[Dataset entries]
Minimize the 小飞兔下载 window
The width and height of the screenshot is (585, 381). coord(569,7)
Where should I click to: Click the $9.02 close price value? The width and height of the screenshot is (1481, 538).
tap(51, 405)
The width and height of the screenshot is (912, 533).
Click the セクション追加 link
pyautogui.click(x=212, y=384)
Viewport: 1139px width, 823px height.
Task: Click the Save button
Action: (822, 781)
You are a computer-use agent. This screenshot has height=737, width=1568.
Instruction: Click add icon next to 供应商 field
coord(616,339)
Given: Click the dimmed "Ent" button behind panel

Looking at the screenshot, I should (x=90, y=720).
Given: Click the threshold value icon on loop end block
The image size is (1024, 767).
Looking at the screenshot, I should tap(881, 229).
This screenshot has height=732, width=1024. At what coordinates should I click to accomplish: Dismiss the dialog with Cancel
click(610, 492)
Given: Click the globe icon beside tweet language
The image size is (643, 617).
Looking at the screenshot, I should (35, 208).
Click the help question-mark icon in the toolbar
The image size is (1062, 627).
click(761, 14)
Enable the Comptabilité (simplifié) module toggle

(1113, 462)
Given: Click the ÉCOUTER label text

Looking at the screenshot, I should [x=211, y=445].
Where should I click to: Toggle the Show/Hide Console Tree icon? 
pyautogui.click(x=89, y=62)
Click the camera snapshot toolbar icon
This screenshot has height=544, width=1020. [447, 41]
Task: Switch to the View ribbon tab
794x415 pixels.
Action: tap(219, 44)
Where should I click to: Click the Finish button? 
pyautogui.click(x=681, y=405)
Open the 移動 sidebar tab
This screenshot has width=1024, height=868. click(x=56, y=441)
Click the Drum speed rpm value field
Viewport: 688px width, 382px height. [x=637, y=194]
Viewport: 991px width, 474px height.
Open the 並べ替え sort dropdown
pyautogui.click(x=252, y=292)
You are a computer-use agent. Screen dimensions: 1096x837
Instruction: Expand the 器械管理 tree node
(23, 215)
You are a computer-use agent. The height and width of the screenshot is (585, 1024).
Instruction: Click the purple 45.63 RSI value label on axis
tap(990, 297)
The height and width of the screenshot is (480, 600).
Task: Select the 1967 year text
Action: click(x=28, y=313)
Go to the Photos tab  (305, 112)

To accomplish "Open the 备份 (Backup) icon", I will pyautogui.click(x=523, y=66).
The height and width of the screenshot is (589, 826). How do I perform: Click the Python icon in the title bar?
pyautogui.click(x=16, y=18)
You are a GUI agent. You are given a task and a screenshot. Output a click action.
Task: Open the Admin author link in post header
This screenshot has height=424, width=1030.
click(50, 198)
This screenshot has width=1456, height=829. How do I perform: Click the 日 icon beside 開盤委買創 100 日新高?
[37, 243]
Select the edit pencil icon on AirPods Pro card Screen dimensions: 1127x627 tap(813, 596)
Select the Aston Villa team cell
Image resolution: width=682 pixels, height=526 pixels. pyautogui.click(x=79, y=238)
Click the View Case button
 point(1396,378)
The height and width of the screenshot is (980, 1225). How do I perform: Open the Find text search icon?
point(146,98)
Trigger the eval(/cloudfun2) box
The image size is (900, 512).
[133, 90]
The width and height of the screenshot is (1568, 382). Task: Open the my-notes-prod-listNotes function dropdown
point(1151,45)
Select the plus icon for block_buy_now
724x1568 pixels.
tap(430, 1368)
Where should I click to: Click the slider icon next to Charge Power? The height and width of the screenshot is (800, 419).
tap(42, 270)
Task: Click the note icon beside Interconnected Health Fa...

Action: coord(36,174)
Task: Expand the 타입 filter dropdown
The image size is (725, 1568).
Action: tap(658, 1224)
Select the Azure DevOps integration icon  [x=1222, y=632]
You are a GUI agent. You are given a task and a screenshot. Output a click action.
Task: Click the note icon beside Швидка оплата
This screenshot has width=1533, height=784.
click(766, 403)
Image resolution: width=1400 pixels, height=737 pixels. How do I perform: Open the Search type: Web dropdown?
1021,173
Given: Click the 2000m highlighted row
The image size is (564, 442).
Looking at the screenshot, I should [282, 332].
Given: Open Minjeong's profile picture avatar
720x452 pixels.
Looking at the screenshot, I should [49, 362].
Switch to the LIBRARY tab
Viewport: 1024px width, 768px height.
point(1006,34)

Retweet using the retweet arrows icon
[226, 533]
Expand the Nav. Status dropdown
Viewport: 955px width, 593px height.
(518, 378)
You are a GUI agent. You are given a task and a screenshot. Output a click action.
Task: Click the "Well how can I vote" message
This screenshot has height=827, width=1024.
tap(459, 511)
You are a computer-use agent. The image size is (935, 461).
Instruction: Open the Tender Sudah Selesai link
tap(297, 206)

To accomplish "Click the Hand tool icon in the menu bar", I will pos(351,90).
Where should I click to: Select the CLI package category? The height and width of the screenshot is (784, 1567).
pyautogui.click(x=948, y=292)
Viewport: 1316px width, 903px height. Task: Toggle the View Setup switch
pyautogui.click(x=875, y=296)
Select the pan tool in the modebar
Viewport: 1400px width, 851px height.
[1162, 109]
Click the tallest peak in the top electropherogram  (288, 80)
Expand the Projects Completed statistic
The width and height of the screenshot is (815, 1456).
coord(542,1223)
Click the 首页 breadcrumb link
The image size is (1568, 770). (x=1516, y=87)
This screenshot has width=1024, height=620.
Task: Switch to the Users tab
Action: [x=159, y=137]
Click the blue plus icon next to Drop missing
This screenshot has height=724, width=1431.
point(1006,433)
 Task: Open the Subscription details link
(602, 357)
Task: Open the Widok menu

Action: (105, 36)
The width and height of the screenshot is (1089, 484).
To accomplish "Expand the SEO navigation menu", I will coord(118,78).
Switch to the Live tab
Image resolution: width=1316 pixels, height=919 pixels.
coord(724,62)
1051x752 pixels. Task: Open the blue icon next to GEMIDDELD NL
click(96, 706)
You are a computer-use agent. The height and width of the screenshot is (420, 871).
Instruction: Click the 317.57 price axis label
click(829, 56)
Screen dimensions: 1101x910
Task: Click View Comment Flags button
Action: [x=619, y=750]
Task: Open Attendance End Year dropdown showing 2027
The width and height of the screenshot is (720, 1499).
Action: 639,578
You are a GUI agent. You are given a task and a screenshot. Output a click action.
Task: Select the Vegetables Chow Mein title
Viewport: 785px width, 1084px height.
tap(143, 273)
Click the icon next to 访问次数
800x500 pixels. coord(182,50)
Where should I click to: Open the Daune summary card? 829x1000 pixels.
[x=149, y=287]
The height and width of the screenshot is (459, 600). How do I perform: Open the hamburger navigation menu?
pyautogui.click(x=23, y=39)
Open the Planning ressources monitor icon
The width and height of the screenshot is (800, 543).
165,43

**PROBLEM DESCRIPTION:** The line above containing "Image resolution: width=1400", the line containing "Given: Open Minjeong's profile picture avatar", and every line between them are to be transcribed exactly; no other line is wanted.

**EXERCISE OUTPUT:**
Image resolution: width=1400 pixels, height=737 pixels. How do I perform: Open the Search type: Web dropdown?
1021,173
Given: Click the 2000m highlighted row
The image size is (564, 442).
Looking at the screenshot, I should [282, 332].
Given: Open Minjeong's profile picture avatar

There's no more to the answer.